◆ DATA SUPPLIED ◆
--------------------------------

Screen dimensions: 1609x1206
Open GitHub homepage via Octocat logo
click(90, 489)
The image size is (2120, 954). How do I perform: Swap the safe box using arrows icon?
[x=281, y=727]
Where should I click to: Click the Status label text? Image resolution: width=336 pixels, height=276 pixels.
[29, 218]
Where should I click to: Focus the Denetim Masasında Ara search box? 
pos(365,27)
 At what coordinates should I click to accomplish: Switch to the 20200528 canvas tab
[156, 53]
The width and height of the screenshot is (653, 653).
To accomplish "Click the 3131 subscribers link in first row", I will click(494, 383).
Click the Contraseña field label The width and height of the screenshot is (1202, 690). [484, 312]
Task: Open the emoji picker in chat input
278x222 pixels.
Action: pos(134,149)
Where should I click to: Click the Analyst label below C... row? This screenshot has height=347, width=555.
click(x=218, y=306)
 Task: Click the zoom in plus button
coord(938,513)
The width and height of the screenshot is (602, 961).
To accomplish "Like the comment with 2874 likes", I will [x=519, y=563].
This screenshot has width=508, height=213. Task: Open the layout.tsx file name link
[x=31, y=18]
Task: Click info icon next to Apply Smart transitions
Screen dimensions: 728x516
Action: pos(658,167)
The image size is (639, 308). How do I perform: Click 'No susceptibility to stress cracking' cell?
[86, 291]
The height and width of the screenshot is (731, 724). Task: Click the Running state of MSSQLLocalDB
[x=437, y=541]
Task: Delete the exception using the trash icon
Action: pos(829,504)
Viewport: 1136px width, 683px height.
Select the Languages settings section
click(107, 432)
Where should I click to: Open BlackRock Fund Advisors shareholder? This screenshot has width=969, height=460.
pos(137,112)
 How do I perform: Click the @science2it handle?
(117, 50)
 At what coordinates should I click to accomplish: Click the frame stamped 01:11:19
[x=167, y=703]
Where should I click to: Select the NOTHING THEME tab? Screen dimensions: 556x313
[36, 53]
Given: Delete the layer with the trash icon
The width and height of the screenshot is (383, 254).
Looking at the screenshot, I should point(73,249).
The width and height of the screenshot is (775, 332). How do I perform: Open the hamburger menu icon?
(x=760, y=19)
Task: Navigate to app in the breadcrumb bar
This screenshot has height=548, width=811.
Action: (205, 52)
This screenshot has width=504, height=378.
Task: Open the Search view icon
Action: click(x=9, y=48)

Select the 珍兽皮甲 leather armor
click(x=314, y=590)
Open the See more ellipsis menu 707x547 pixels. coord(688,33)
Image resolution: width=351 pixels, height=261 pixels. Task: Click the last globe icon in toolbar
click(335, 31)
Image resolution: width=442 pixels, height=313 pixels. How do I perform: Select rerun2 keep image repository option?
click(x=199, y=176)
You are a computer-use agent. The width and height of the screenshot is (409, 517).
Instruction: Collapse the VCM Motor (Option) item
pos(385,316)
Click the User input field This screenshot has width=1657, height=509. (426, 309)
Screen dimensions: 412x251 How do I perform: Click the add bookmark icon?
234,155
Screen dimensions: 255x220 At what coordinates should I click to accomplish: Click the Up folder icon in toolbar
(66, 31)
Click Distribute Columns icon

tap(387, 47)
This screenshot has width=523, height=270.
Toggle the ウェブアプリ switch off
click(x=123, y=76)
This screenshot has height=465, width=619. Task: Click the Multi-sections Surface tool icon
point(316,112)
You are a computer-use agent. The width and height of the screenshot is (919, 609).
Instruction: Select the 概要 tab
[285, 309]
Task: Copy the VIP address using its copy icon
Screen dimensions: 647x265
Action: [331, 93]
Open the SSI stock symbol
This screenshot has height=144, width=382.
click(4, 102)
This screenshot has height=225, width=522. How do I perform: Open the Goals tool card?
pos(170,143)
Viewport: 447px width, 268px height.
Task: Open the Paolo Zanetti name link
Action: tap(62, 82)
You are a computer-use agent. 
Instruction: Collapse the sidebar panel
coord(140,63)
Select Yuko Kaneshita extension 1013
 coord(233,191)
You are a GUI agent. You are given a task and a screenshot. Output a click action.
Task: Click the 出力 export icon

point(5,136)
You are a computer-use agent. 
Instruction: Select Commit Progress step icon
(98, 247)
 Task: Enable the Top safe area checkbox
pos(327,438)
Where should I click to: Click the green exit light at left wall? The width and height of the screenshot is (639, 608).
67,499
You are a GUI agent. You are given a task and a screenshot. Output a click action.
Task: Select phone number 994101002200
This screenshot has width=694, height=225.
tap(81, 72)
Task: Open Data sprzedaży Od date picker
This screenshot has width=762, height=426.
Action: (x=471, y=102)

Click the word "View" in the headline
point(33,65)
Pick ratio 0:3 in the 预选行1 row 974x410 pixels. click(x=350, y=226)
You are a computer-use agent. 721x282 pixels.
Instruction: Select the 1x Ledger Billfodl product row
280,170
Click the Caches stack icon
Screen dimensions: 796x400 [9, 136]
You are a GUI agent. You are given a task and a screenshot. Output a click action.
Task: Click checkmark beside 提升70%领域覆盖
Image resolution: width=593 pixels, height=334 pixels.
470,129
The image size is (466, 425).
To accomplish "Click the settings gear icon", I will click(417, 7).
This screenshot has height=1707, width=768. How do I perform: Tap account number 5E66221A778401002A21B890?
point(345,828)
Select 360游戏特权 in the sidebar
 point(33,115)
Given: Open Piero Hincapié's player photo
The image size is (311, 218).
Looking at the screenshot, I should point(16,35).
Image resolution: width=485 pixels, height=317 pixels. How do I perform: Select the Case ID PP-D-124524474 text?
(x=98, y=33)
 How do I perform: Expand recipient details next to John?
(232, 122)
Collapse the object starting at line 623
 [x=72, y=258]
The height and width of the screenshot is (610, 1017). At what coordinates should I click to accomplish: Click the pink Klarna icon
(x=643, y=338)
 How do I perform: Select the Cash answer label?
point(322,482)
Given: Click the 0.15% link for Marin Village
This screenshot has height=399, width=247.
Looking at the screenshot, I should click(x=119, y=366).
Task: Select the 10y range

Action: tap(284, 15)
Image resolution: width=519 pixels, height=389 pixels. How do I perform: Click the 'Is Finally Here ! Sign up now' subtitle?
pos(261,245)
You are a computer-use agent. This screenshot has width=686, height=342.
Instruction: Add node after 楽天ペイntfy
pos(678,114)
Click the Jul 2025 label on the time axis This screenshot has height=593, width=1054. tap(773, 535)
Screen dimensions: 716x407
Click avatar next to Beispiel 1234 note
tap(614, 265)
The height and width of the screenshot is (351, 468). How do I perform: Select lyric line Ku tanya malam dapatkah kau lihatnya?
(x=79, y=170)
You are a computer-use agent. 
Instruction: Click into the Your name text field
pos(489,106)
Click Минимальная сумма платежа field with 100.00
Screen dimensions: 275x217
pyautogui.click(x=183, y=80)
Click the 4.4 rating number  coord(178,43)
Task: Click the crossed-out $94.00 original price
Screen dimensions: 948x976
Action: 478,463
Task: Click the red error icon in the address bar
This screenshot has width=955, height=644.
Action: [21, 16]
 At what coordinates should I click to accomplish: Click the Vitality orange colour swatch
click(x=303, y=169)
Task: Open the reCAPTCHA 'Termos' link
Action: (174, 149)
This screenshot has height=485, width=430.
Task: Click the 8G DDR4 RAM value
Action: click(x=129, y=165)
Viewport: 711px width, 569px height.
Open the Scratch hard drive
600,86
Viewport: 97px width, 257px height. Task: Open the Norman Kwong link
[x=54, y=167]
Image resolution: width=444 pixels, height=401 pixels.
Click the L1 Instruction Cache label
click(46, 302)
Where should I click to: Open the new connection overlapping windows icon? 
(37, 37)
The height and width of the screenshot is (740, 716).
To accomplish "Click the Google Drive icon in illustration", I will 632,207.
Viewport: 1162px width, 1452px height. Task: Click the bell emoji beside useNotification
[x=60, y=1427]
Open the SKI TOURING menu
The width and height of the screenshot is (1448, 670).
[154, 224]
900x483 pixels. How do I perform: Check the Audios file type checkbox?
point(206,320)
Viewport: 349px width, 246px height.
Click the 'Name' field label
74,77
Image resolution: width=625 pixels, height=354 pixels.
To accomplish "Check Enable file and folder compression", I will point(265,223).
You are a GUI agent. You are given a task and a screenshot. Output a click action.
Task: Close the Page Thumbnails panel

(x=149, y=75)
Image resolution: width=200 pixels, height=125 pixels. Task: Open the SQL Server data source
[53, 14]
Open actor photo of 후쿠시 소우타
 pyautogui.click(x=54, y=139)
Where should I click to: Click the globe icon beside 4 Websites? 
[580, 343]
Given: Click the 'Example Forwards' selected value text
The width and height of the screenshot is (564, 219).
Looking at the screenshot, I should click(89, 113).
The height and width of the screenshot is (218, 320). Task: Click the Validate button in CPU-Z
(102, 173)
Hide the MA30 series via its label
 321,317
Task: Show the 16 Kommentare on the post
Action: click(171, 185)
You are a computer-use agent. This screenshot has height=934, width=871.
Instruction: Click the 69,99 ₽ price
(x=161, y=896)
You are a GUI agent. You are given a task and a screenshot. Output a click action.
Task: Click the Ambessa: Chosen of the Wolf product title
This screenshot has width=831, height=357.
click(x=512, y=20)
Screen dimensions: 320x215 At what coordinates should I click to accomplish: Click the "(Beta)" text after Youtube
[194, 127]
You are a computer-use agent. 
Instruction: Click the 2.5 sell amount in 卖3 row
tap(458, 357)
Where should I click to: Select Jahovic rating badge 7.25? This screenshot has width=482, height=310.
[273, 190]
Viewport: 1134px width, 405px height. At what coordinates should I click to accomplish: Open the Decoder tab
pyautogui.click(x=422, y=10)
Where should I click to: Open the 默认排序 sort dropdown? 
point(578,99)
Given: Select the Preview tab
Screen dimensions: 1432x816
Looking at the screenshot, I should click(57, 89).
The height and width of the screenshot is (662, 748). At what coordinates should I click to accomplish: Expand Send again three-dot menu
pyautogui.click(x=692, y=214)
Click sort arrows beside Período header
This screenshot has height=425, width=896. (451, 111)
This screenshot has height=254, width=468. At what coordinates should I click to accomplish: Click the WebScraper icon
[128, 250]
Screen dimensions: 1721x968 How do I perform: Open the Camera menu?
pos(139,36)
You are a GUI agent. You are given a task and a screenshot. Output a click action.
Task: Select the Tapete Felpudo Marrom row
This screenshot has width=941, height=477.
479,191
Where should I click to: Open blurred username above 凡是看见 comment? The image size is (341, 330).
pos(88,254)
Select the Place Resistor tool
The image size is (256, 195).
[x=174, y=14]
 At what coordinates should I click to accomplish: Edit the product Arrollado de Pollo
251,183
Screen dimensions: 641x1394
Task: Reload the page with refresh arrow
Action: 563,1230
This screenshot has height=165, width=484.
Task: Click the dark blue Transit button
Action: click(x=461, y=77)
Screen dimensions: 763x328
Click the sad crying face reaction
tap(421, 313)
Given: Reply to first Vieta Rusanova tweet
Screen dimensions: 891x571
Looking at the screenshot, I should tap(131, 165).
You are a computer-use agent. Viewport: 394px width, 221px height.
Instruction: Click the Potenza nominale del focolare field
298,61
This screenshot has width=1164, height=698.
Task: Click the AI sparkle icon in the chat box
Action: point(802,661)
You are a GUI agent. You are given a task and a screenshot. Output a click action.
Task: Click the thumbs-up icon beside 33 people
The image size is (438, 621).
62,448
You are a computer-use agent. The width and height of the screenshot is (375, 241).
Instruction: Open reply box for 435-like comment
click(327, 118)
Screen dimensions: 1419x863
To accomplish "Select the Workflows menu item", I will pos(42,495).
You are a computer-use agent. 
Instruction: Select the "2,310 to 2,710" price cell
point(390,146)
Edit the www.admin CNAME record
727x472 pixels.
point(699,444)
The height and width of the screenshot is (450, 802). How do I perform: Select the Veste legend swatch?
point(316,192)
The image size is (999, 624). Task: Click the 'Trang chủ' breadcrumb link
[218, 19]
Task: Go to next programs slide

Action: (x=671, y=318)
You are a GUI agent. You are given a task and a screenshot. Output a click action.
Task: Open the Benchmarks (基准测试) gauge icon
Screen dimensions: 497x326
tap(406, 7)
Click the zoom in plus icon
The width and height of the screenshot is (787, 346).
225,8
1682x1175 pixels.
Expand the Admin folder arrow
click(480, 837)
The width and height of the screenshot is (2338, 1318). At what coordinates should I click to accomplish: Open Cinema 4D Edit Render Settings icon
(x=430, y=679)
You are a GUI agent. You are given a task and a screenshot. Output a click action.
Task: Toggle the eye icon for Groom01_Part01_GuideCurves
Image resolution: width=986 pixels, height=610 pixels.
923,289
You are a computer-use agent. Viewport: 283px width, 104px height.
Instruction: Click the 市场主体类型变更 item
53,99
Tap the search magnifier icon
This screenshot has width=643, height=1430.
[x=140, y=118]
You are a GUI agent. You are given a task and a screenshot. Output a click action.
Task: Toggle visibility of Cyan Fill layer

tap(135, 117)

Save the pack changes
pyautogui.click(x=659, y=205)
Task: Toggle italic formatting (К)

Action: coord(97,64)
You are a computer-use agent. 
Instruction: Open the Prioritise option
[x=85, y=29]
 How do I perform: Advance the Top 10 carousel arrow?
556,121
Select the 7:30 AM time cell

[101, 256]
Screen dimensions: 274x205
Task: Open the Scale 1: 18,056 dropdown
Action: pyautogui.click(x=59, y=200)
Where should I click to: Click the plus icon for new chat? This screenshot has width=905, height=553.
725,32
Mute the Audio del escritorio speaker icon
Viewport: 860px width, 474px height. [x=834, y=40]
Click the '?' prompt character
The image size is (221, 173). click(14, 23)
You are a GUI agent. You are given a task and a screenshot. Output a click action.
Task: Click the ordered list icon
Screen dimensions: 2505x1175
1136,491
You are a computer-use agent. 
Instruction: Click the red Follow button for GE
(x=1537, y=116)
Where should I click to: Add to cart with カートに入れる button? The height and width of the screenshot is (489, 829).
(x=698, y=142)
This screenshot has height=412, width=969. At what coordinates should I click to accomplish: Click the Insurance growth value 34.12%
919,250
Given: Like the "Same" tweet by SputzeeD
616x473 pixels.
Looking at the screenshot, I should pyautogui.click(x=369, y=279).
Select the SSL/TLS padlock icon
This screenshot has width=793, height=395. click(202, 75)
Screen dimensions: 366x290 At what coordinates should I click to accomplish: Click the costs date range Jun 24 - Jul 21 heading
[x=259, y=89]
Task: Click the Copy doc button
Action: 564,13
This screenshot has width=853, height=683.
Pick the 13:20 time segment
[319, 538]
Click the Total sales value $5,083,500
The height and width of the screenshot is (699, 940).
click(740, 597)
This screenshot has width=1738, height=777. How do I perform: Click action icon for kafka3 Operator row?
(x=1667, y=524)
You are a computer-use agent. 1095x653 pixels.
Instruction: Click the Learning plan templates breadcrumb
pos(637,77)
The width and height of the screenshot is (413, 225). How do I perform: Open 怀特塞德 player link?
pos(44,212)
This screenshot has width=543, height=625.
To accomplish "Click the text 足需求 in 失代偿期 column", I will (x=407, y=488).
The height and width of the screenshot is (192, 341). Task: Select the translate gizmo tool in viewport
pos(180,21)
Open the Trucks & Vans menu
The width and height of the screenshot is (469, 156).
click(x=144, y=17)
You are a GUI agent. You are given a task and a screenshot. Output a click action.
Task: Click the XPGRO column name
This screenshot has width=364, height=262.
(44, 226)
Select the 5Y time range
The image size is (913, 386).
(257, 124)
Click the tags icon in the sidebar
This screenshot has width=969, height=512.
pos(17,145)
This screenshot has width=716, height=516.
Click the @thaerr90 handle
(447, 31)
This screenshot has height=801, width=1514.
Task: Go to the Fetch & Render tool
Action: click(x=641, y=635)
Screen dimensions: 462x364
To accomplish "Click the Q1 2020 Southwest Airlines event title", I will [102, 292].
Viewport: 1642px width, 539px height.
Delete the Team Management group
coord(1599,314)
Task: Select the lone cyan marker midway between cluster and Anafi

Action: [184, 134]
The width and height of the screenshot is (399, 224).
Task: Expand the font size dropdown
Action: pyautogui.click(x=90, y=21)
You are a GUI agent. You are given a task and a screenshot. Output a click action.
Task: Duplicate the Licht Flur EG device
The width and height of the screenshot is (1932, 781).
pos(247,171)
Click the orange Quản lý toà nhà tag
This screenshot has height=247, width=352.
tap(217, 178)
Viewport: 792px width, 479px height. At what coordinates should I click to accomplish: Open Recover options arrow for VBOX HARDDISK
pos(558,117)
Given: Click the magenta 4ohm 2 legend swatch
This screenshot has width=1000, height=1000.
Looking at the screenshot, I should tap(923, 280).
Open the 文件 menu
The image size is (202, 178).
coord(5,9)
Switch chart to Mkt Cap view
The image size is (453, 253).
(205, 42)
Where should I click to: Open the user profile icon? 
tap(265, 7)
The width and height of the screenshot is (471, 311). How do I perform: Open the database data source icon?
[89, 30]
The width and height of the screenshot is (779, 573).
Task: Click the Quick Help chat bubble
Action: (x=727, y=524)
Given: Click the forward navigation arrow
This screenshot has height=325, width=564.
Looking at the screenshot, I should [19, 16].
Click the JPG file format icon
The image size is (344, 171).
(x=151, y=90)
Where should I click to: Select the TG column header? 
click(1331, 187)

--------------------------------

◆ WORK INSTRUCTIONS ◆
In the entries above, please find the line with "The image size is (466, 425)." and the line with "Screen dimensions: 716x407", then write out exactly those two lines and every line between them, and nothing more.

◆ TASK ANSWER ◆
The image size is (466, 425).
To accomplish "Click the settings gear icon", I will click(417, 7).
This screenshot has height=1707, width=768. How do I perform: Tap account number 5E66221A778401002A21B890?
point(345,828)
Select 360游戏特权 in the sidebar
 point(33,115)
Given: Open Piero Hincapié's player photo
The image size is (311, 218).
Looking at the screenshot, I should point(16,35).
Image resolution: width=485 pixels, height=317 pixels. How do I perform: Select the Case ID PP-D-124524474 text?
(x=98, y=33)
 How do I perform: Expand recipient details next to John?
(232, 122)
Collapse the object starting at line 623
 [x=72, y=258]
The height and width of the screenshot is (610, 1017). At what coordinates should I click to accomplish: Click the pink Klarna icon
(x=643, y=338)
 How do I perform: Select the Cash answer label?
point(322,482)
Given: Click the 0.15% link for Marin Village
This screenshot has height=399, width=247.
Looking at the screenshot, I should click(x=119, y=366).
Task: Select the 10y range

Action: tap(284, 15)
Image resolution: width=519 pixels, height=389 pixels. How do I perform: Click the 'Is Finally Here ! Sign up now' subtitle?
pos(261,245)
You are a computer-use agent. This screenshot has width=686, height=342.
Instruction: Add node after 楽天ペイntfy
pos(678,114)
Click the Jul 2025 label on the time axis This screenshot has height=593, width=1054. tap(773, 535)
Screen dimensions: 716x407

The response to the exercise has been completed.